━━━ Records for this task ━━━
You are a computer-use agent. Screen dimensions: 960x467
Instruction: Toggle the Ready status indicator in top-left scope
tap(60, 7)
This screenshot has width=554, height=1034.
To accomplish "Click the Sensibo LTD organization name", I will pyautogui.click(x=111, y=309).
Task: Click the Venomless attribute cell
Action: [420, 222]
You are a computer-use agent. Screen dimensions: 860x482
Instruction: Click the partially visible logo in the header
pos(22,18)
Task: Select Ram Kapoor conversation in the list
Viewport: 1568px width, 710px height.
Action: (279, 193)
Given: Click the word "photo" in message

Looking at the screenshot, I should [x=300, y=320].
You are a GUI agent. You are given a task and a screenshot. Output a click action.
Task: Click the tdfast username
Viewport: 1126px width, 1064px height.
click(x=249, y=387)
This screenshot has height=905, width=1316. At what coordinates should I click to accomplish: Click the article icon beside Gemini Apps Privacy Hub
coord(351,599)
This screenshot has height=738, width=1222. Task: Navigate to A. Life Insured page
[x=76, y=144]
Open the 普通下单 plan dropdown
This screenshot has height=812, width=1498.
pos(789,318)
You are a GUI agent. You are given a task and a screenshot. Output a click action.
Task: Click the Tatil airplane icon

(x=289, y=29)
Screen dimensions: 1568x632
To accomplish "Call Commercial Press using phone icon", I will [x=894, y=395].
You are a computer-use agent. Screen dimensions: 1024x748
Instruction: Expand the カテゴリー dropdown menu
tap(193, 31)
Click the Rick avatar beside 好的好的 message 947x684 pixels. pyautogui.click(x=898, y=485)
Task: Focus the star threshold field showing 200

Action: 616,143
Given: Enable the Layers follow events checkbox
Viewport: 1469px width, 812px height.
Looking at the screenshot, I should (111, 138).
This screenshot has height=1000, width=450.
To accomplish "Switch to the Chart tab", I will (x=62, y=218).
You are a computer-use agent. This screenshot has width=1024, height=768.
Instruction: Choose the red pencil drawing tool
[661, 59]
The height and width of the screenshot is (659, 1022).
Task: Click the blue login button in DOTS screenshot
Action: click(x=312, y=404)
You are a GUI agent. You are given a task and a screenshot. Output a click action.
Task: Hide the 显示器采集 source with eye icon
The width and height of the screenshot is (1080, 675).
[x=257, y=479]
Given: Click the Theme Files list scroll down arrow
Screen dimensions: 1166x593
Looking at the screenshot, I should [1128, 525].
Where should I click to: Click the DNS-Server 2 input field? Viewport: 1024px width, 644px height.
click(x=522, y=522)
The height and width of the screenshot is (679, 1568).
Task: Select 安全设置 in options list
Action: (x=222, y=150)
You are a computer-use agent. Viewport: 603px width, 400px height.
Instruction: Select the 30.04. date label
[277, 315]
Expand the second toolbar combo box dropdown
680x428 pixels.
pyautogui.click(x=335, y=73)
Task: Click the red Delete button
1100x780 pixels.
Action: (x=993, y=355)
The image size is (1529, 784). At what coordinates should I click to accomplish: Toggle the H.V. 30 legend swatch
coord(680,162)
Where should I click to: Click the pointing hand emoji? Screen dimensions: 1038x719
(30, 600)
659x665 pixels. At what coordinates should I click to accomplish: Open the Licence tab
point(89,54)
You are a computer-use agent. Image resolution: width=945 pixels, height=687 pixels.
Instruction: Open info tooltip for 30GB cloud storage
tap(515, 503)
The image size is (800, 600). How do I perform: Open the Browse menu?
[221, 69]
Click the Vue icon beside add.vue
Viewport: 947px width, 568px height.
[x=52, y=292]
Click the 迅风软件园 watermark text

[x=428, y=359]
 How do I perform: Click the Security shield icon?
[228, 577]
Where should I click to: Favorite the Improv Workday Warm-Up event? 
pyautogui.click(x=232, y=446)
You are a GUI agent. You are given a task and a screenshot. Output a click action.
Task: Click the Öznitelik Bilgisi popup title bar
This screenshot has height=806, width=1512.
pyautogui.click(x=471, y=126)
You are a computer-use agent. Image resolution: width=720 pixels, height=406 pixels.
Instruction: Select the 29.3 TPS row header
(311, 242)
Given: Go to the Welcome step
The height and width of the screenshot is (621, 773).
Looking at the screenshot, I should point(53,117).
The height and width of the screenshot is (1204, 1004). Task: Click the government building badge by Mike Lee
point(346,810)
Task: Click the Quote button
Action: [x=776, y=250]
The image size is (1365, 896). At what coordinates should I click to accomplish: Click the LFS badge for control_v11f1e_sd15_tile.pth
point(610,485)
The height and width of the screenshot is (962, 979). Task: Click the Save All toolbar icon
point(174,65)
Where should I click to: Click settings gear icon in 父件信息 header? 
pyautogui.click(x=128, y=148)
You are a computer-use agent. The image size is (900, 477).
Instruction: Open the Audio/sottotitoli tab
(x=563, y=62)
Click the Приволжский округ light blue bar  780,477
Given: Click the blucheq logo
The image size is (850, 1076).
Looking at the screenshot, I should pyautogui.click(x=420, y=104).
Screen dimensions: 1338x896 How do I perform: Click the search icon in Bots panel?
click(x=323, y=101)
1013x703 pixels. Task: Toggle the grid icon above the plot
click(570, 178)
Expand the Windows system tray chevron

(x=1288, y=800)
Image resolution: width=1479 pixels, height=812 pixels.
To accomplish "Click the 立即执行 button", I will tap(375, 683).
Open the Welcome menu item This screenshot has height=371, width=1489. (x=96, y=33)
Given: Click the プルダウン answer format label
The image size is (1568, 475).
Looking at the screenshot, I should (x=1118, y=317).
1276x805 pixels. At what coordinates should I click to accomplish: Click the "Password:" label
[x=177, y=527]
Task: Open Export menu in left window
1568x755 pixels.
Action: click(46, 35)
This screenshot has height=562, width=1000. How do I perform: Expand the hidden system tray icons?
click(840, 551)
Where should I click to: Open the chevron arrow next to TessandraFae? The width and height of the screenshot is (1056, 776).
━━━
• _What you need to do_: Set out the rows as a numbered list, starting at the first row and ending at the row that contains "Action: [420, 222]", both included. Leave out any blank lines.

• _Output of the task_:
1. You are a computer-use agent. Screen dimensions: 960x467
2. Instruction: Toggle the Ready status indicator in top-left scope
3. tap(60, 7)
4. This screenshot has width=554, height=1034.
5. To accomplish "Click the Sensibo LTD organization name", I will pyautogui.click(x=111, y=309).
6. Task: Click the Venomless attribute cell
7. Action: [420, 222]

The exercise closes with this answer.